Chemicals found on organic produce

Study suggests traces leached from soil

? Think organic fruits and vegetables are free of pesticides? Think again.

Almost one-fourth of the organic produce in grocery stores could contain traces of pesticides, including long-banned chemicals like DDT, scientists say.

A Consumers Union-led study of government-collected data found pesticide residue on 23 percent of organic fruits and vegetables and on nearly 75 percent of conventionally grown produce.

The findings don’t mean that any of the produce is unsafe.
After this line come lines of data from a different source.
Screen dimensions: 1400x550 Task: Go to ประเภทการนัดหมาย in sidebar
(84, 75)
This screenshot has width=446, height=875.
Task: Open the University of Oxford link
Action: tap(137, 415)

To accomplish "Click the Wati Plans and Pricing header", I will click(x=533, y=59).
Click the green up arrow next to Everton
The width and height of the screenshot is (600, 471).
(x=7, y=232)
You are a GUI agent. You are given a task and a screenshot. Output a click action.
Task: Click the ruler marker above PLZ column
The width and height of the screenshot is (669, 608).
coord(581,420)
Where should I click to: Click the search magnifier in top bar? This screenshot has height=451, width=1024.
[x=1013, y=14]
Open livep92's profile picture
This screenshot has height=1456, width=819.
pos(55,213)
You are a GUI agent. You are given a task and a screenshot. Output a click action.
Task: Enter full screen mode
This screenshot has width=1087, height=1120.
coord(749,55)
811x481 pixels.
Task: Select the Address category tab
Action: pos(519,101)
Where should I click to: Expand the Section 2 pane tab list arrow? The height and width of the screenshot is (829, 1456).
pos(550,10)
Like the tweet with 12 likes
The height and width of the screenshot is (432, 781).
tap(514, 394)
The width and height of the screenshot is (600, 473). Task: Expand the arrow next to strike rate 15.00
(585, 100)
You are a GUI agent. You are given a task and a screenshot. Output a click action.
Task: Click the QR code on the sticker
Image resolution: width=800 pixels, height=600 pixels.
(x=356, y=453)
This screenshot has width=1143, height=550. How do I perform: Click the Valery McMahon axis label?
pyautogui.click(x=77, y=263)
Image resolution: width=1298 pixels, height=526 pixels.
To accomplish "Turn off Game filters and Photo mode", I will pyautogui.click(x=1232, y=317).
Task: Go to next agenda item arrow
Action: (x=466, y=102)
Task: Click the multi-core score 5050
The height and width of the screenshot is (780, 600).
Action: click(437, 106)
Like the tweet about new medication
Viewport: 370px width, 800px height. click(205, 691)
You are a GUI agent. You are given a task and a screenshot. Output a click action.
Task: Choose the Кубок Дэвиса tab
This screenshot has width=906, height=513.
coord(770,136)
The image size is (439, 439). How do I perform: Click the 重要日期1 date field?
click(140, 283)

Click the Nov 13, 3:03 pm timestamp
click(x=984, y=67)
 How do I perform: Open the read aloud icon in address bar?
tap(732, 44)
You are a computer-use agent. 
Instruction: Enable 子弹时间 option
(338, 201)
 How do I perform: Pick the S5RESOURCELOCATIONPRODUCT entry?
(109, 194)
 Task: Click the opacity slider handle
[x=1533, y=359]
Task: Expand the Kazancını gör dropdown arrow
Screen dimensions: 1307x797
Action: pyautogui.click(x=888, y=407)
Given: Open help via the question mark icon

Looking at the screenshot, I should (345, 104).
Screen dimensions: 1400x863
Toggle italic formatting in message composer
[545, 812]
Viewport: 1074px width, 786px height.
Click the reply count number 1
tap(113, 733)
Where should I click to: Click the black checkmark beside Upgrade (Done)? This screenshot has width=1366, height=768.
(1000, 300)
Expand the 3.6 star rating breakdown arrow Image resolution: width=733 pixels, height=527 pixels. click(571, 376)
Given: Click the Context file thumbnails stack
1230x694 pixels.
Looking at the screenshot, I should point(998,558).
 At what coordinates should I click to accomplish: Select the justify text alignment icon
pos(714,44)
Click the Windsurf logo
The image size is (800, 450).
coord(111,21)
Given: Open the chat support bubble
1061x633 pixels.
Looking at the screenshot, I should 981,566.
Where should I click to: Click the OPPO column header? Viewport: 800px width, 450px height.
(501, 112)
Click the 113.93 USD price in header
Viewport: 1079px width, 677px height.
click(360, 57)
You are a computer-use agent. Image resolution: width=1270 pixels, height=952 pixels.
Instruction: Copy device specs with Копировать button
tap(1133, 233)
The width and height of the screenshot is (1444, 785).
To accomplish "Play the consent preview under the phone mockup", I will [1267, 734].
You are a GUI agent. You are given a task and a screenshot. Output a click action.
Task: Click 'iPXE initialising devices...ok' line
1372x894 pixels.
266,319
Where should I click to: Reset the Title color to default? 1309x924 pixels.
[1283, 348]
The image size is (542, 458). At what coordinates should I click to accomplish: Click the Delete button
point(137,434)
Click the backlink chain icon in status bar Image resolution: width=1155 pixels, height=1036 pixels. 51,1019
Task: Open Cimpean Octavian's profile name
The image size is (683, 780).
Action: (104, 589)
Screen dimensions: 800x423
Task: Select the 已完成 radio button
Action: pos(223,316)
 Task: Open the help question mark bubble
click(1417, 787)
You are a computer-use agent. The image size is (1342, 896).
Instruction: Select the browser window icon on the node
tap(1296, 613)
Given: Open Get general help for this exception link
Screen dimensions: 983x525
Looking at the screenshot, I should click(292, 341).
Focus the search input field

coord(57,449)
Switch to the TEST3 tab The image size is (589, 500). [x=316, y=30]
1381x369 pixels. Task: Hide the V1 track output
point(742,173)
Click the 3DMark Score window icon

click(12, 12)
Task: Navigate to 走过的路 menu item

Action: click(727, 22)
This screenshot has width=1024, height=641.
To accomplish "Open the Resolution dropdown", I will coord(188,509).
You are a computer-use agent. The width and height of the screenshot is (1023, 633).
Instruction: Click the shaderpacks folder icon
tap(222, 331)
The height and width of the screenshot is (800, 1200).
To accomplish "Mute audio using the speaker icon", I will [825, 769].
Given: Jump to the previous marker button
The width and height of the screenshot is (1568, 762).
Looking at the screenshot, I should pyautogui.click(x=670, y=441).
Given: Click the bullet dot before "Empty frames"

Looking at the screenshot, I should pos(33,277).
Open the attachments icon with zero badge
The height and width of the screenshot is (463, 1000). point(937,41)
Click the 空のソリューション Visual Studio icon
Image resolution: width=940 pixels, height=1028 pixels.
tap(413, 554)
The residues are seldom even close to the limits set by the Environmental Protection Agency.

“Consumers who seek to reduce their exposure to pesticide residues can do so reliably by choosing organic produce,” the scientists wrote. “However, none of the choices available on the market is completely free of pesticide residues.”

The study is being published today in the journal Food Additives and Contaminants.

Much of the residues found in organic crops were of organochlorine pesticides, chemicals including DDT and chlordane that plants can soak up from the soil decades after the products were used. Other chemicals could have been applied to the crops improperly or drifted onto the organic fields from adjacent farms, the scientists said.

One sample of organic peaches contained 3.3 parts per million of the pesticide phosmet, suggesting the crop was sprayed shortly before harvest, the study said.

“You normally think that organic are the ones without the pesticides,” said Vicki Kirkbride, an Arlington, Va., executive shopping Tuesday at a Fresh Fields supermarket. A sign in the store said organic foods were “grown without the use of synthetic pesticides, fungicides or fertilizers.”

Although organic crops account for just 2 percent of U.S. fruit and vegetable acreage, the industry has been growing rapidly. Sales of organic foods reached $7.8 billion in 2000, a 20 percent increase from the year earlier, according to Packaged Facts, a market research firm.

The study was based on sampling by the Agriculture Department and the state of California as well as by the scientists themselves. It did not take into account the many special pesticides that are approved for organic crops, including sulfur and bacteria sprays.

Those products are generally considered less toxic than pesticides used by conventional farms and government inspectors do not test for them. However, one natural pesticide used by organic farmers, pyrethrum, may cause cancer, and another is linked to neurotoxic effects in rats. The study called for more research on those pesticides.

“Consumers need to recognize that organic production doesn’t mean pesticide-free production,” said Carl Winter, a food toxicologist at the University of California, Davis.